Exercise: Determine how many lines in these records hold "computer". Only the number is wanted.

======== Given data

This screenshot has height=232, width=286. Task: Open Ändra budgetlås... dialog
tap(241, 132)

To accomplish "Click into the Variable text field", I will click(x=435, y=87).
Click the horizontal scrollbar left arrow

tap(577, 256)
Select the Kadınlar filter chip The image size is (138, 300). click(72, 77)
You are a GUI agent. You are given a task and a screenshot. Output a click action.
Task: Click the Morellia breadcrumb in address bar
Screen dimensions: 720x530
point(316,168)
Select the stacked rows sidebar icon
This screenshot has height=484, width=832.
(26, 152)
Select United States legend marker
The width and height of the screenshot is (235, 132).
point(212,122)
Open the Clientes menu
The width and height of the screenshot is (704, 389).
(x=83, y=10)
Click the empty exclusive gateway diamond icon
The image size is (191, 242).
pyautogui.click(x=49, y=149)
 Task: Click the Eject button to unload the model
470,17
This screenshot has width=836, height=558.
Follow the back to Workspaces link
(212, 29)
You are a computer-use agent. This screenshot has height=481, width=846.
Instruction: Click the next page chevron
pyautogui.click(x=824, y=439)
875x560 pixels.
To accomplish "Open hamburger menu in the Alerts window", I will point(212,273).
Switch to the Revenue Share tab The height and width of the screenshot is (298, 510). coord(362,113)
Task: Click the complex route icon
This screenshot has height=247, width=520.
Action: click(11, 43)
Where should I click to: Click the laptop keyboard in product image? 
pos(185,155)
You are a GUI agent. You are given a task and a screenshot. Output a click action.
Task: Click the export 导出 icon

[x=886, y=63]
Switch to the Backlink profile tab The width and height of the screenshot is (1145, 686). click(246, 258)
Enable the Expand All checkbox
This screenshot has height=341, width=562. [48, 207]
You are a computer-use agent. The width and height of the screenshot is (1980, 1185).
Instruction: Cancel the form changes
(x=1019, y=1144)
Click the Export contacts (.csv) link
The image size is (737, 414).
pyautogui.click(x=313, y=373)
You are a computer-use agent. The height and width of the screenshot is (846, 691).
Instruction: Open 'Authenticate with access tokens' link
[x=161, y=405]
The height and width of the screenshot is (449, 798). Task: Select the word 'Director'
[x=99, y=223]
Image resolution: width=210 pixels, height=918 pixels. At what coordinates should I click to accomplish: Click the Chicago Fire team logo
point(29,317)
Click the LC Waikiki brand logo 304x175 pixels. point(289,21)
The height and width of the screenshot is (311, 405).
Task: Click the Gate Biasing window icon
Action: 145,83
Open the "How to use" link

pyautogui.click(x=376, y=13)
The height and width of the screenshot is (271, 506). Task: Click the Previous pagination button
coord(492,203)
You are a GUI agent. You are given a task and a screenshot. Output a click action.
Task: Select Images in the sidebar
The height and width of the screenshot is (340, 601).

================

Exercise answer: 3